- **YOUR TASK**: Set out the lines of the material as a numbered list, from the first line through the line that contains "coordinates (940, 25).", inclusive. Leave out any blank lines.

- **AVAILABLE DATA**:

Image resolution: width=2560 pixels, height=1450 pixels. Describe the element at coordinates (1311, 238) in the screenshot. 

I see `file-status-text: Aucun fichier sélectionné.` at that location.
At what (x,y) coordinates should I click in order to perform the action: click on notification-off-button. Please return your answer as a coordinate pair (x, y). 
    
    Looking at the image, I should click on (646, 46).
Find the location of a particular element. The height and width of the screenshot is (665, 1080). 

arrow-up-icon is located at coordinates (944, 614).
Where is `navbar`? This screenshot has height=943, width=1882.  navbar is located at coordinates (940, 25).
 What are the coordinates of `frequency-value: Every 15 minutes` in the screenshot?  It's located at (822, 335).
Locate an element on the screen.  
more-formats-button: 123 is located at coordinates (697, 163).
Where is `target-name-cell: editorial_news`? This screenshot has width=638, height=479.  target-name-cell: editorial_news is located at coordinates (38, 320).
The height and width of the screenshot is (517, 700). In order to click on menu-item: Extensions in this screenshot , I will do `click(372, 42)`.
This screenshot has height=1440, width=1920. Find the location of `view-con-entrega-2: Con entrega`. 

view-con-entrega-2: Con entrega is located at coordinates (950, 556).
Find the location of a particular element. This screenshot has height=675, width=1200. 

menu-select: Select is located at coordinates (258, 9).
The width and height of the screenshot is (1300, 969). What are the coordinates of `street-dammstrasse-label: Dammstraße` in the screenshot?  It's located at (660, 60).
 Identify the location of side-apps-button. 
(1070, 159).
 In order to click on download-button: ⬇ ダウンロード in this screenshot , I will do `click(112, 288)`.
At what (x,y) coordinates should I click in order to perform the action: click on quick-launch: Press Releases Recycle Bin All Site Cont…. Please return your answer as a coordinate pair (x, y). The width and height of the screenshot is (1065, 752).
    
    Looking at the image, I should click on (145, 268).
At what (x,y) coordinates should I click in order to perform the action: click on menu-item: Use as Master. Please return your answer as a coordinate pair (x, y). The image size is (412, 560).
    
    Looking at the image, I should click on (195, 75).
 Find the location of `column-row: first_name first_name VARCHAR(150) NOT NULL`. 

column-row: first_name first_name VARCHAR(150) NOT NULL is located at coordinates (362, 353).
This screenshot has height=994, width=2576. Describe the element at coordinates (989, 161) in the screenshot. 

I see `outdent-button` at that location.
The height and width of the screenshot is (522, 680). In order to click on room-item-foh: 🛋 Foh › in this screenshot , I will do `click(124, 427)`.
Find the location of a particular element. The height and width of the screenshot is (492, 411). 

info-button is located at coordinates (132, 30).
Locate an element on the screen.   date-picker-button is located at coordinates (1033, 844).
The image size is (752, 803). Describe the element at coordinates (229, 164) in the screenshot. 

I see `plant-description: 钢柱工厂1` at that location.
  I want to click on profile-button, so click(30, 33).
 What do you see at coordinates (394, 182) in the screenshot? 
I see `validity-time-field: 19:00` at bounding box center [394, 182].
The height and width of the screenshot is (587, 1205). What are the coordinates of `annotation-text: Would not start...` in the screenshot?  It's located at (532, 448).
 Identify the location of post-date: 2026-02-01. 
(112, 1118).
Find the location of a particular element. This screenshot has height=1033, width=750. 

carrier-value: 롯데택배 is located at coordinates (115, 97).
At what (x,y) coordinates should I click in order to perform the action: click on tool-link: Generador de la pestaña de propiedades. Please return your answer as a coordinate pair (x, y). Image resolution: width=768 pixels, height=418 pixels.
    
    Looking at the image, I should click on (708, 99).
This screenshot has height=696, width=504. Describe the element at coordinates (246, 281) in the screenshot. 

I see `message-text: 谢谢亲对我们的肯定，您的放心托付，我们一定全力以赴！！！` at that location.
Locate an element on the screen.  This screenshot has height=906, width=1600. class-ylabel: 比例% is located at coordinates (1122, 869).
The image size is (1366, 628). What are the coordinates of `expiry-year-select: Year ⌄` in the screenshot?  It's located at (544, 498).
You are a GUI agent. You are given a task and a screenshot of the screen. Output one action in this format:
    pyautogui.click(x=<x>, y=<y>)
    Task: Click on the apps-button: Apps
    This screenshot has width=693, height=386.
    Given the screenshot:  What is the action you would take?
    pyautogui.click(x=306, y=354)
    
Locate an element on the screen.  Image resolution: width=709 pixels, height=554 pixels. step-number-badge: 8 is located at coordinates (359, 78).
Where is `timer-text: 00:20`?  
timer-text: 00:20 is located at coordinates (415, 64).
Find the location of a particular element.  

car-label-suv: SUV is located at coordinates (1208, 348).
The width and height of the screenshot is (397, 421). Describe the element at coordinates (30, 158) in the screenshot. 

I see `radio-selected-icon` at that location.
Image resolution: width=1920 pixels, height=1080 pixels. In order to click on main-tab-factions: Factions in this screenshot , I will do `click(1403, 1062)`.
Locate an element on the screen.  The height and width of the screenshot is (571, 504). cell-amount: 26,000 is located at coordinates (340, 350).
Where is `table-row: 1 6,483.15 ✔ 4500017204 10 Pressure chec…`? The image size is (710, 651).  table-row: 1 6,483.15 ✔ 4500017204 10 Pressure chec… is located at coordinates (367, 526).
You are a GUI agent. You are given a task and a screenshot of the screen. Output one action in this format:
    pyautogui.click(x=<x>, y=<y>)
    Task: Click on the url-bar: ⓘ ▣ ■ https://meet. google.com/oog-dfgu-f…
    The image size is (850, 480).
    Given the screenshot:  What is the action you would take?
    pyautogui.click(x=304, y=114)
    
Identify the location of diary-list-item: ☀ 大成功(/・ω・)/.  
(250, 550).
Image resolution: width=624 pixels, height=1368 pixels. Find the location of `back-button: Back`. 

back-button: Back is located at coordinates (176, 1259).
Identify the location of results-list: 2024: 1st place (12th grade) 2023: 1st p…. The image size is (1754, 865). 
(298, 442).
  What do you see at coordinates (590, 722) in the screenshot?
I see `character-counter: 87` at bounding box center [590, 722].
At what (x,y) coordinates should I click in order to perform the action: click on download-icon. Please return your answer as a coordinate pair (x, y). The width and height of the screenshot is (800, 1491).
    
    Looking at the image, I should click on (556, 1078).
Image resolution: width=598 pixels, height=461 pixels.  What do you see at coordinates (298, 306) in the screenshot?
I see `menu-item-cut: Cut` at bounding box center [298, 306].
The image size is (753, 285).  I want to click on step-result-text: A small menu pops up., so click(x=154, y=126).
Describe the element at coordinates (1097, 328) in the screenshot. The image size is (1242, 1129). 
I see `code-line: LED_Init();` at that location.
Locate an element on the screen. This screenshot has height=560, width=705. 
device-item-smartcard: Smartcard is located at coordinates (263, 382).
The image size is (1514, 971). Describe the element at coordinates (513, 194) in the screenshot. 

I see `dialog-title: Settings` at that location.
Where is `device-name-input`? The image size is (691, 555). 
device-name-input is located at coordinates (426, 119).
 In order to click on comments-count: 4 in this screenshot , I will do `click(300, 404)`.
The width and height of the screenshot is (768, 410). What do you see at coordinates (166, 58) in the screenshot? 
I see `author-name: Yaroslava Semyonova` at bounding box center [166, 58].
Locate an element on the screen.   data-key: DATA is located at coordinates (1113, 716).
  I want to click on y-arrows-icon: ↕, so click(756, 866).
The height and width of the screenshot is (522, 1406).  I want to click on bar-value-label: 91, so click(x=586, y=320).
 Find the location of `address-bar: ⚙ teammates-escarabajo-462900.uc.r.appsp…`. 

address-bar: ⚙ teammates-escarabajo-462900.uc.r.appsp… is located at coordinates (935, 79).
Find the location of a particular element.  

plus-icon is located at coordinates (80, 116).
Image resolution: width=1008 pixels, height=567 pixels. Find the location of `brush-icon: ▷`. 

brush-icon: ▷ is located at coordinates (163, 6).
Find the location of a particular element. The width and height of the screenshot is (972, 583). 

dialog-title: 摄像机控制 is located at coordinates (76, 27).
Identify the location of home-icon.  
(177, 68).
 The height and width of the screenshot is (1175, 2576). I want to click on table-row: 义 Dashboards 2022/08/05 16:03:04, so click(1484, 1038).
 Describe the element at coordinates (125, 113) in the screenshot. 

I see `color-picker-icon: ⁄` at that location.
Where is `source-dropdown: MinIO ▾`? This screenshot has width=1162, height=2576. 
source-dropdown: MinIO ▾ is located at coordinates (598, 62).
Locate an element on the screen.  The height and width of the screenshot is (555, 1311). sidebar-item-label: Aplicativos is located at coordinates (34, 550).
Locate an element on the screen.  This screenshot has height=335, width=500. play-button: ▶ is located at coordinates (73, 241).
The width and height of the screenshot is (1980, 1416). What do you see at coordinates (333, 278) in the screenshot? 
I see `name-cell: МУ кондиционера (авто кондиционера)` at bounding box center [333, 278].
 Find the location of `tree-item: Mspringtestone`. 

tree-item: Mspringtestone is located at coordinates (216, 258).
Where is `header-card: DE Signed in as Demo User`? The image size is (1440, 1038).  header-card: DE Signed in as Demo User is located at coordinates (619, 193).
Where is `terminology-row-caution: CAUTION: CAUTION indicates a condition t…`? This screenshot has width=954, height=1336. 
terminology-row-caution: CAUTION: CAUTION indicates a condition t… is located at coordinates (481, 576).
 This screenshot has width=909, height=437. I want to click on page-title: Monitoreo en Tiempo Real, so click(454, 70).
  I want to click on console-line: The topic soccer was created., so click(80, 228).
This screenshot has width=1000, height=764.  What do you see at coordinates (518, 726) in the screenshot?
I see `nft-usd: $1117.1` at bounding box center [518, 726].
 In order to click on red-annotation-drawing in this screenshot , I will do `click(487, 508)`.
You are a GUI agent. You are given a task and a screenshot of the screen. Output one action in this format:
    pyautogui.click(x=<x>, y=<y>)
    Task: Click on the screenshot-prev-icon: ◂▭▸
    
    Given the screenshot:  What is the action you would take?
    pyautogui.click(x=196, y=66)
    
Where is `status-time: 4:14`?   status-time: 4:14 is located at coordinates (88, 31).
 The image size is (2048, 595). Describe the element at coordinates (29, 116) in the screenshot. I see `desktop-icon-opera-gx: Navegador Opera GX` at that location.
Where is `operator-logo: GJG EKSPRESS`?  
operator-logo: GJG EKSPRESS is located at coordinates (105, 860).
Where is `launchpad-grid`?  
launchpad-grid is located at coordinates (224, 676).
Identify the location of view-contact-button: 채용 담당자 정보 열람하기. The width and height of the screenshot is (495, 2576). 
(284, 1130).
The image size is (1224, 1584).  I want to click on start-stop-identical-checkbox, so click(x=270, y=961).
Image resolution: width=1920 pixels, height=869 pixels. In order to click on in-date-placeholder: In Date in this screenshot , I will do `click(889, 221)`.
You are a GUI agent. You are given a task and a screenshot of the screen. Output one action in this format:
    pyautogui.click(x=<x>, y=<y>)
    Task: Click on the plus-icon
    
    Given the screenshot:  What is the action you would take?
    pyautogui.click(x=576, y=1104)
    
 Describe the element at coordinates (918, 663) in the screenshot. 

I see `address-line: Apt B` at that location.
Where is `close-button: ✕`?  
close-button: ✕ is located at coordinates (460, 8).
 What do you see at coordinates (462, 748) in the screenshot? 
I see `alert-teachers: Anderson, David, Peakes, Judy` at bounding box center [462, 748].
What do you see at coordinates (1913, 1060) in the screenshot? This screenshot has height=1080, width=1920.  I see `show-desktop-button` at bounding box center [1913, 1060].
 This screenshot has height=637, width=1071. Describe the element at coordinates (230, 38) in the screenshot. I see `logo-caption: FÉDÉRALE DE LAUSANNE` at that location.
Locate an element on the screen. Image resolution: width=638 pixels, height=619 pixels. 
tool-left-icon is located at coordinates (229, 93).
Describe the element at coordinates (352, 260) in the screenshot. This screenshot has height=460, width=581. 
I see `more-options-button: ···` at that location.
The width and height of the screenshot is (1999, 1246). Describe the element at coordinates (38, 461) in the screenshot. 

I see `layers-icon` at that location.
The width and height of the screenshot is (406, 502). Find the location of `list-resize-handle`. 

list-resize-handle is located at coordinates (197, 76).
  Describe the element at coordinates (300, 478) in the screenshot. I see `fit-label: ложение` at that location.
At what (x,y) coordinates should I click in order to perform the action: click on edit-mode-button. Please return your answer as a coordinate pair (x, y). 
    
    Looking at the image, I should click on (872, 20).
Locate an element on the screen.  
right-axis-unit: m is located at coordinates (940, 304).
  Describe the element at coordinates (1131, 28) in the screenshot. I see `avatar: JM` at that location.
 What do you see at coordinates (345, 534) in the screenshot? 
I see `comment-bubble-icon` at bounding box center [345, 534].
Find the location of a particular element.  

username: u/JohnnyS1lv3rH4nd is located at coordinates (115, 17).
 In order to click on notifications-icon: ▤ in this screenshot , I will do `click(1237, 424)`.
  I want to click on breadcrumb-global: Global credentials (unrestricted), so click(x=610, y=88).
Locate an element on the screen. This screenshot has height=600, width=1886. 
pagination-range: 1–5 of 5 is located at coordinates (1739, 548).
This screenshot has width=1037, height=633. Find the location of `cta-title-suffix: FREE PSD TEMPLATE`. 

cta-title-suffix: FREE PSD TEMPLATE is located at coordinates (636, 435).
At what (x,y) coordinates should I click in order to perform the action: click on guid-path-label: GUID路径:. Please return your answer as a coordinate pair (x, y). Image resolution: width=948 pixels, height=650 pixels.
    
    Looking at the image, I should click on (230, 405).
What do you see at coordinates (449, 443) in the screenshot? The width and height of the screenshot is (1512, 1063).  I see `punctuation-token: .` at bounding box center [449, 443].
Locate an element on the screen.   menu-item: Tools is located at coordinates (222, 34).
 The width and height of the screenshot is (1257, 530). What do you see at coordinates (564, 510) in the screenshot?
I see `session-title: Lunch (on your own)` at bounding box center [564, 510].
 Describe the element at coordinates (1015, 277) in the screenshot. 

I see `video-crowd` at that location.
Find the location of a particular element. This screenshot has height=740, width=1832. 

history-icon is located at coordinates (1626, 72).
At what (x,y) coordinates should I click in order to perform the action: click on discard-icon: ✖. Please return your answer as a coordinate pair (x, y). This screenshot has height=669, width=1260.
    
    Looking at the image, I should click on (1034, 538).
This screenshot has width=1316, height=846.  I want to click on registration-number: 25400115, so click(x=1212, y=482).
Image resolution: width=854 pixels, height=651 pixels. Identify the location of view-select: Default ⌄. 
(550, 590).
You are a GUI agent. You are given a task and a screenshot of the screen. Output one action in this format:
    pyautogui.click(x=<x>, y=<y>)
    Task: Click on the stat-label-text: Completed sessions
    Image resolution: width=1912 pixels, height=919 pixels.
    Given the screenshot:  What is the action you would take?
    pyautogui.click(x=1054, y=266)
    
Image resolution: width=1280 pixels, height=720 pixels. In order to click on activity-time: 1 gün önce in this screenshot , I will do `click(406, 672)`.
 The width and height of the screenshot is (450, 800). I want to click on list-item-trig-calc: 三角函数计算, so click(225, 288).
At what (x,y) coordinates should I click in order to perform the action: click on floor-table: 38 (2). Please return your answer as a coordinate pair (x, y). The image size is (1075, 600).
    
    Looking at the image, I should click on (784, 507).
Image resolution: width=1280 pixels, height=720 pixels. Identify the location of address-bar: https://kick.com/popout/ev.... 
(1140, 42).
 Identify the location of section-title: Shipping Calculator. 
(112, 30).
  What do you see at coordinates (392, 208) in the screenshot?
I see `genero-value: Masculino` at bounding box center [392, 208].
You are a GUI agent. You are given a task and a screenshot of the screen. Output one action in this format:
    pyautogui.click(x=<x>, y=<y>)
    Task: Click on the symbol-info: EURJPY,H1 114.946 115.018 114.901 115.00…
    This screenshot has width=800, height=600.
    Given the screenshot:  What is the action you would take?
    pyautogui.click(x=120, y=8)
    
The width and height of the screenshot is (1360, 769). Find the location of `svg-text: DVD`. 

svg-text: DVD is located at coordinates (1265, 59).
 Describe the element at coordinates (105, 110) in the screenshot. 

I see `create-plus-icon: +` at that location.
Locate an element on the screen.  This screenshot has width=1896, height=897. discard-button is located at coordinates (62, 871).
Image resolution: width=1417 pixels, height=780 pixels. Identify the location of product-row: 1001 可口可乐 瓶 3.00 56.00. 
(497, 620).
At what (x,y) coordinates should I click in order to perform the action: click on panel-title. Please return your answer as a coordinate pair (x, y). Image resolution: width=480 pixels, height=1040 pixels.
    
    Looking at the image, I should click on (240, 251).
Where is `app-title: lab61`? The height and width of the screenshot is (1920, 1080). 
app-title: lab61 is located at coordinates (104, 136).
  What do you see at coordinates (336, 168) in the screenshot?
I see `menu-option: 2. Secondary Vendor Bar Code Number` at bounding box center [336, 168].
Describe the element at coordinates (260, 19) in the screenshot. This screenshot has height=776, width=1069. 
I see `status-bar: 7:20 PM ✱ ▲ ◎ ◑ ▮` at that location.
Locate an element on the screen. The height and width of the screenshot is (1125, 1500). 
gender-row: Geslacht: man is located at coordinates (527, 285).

- **OUTPUT BELOW**:
1. Image resolution: width=2560 pixels, height=1450 pixels. Describe the element at coordinates (1311, 238) in the screenshot. 
2. I see `file-status-text: Aucun fichier sélectionné.` at that location.
3. At what (x,y) coordinates should I click in order to perform the action: click on notification-off-button. Please return your answer as a coordinate pair (x, y). 
4.     Looking at the image, I should click on (646, 46).
5. Find the location of a particular element. The height and width of the screenshot is (665, 1080). 
6. arrow-up-icon is located at coordinates (944, 614).
7. Where is `navbar`? This screenshot has height=943, width=1882.  navbar is located at coordinates (940, 25).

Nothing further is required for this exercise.